It’s not Alfred Hitchcock. It’s a modern adaptation of the Greek satire by Aristophanes. And in this case the birds are less interested in picking on humans and more interested in reigning among the gods. Two humans, friends Pithetaerus and Eulpides, get the fight rolling when they take the advice of a homeless oracle and head up into the mountains in search of the legendary King of the Birds, Epops. They complain about the headaches of modern human society and the role the gods play in those headaches. But there’s a solution. If the birds work together, they could stop human sacrifices from reaching the gods, and the gods would be forced to accede to the birds’ demands. Epops calls a conference among the birds. They aren’t too crazy about humans, but like the idea of taking ultimate power, which they feel is their divine right (being descendants of the gods themselves).  

This update by Don Zolidis is a terrific comedy that weaves together a colorful variety of birds, a sprinkling of ancient gods with contemporary personalities, and some humorous humans dealing with such headaches as politicians, insurance companies, and Justin Bieber.  


Brooks and Ann Gardner have picked another great and rarely done ensemble-driven play, and again Burbank High School presents a unique and entertaining night of theatre. The visuals are magnificent starting with the rocky mountain top (set by Ann Gardner). Dozens of creative costumes (Ann Gardner and Louisa Vasquez) aid the transformation into birds and gods while also complementing the various personalities. Aviary-ish bird sounds (Jose Vasquez and Logan Shea) and a pleasing projection for the sky beyond the rocks complete the setting for this modern, and ancient, fantasy. 

The cast is deep and impressive, and each of them have moments to shine individually while also working as one. Miles Lopez and Brandon Killham are the two humans on a quest: Miles as the clever one who dreams up the idea of the utopian “Happy Bird City” and Brandon as the not-as-clever goofy sidekick, and they are an amusing duo both as humans and later as newly minted birds. Lawrence Harris is Epops, delighting in the fact that he gets to poop on people from above, enraptured by the idea of a Happy Bird City, and still with a thing for “hot chicks” which led to his celestial downgrade. Faina Danielian is terrific as his complaining, irritated wife unhappy with her philandering husband and the bird fate it has led them to (eating worms and such).  
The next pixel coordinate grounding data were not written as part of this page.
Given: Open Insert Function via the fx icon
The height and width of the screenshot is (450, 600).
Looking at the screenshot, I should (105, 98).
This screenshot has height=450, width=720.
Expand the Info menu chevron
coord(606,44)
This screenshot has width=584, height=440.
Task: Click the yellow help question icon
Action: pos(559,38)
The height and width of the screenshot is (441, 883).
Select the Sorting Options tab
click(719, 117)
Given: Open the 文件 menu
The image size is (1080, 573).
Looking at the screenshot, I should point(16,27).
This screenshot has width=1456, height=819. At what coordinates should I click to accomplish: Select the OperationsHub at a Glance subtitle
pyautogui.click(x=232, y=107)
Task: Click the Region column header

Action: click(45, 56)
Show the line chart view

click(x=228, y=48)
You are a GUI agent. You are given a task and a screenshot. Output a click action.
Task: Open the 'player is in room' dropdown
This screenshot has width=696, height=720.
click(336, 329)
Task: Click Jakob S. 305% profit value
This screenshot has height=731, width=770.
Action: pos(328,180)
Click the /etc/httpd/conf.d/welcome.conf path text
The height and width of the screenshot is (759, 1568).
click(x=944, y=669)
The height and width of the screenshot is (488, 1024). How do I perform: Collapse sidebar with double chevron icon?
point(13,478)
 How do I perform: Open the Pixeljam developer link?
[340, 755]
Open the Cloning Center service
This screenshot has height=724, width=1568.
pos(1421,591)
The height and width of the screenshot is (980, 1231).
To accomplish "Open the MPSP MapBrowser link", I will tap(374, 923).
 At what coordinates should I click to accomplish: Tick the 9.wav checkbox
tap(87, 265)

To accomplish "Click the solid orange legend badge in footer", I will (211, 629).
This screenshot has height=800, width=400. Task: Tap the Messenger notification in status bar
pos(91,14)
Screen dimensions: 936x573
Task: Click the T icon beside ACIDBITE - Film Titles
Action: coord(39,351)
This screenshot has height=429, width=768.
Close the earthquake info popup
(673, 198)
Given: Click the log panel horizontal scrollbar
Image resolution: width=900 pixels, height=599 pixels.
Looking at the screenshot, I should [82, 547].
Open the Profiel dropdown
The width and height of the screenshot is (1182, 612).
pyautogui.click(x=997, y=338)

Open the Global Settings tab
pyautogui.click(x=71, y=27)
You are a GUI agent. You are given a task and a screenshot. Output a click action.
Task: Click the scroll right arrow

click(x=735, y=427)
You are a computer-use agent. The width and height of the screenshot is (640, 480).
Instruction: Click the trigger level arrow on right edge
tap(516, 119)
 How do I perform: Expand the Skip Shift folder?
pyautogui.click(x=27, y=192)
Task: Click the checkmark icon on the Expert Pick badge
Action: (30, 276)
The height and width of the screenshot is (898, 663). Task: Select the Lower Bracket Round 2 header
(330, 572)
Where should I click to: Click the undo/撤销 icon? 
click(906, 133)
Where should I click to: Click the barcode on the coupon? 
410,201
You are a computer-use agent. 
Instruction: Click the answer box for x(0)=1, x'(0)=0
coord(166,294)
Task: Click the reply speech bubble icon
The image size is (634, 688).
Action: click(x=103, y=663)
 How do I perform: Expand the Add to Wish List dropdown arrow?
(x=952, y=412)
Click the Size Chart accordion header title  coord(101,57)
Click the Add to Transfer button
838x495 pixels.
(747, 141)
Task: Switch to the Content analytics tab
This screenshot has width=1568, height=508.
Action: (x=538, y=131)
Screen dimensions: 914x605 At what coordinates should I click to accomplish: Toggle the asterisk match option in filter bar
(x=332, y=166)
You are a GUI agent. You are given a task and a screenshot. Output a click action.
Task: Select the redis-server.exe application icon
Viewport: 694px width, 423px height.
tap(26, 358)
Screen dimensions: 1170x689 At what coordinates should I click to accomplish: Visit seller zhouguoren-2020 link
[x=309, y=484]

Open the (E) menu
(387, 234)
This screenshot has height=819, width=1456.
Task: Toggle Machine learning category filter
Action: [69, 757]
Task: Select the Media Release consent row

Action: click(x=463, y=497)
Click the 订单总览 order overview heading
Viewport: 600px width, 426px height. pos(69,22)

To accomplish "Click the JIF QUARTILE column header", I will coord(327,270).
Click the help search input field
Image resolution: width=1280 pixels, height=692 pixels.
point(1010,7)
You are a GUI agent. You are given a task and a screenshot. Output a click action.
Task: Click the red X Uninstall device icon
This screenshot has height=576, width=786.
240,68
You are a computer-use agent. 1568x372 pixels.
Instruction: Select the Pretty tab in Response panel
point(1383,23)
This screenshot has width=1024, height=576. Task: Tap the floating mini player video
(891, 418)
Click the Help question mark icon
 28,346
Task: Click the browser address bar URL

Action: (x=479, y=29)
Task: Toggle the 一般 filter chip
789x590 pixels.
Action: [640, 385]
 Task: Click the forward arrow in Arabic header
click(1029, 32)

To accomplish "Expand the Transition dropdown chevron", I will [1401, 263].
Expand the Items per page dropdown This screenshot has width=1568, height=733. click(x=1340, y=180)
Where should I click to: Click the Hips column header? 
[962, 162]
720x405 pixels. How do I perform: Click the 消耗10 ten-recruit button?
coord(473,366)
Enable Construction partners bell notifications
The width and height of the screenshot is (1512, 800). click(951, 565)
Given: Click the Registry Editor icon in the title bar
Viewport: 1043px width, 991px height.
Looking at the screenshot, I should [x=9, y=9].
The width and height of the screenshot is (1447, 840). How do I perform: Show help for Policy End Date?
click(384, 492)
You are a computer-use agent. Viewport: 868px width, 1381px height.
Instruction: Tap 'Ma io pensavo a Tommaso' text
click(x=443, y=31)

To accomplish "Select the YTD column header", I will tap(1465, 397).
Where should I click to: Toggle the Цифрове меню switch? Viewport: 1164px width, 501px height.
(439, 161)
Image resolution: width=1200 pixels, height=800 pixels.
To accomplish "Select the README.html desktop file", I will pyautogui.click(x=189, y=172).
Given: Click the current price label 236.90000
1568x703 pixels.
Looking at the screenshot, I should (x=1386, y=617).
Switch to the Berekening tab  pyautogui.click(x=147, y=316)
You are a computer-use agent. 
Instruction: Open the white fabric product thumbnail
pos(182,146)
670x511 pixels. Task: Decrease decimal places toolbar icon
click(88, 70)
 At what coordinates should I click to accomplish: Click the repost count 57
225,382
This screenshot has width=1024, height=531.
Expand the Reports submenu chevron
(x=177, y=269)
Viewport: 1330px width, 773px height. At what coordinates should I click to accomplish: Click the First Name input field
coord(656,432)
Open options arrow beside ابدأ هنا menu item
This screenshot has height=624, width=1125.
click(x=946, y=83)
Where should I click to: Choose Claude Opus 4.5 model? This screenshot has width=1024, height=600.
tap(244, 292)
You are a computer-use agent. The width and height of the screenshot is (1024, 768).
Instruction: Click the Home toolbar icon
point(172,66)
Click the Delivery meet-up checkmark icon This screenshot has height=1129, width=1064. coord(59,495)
The flock of birds is full of memorable personalities. Jaylene Castro is the gatekeeper hawk who guards a ceremonial gate and warns the humans at the door that she doesn’t want any pitches on religion or magazine subscriptions. The tough gangster birds include two birds angry about their names – Titmouse (Elliot Maynes) and Blue-Footed-Booby (Noah Weinstein). Lauren Yu is a psychopathic Crow who wants the mammalian bird-imposter Bat (Maria Harris) done away with. Stephen Cormier feels put upon and depressed as the Kiwi who can’t fly. McKynlee Vuncannon shines as the charming parrot cursed with repeating others. Maive Czerwinski delights as the flitting and fast-talking Hummingbird with attention-deficit disorder who everyone else has trouble understanding. Josh Johnson is a hoot as a flamingo in drag. Rebekah Maynes, the Ostrich, flops her huge head into the ground with style whenever feeling the need. Maliya Ojo is a ditzy Dodo, and Julia Newton is a melodramatic passenger pigeon who, when killed by a gangster, vows that her millions of descendants will live forever.  

Non-birds include some representative modern humans who had driven our two protagonists away from humans in the first place. Naira Demirchian and Eric Arami are business-types – an investment banker and lawyer who go over the mundane contract details regarding controlling a percentage of the sky, while bureaucratic Insurance Agent Jasmine Aquino tries to make sure the insurance requirements will be met. Valentina Theoharides is funny as an emotional Activist who is deeply sensitive to everything. Maliya Ojo is an internet spammer with a laptop around her neck hawking Viagra.  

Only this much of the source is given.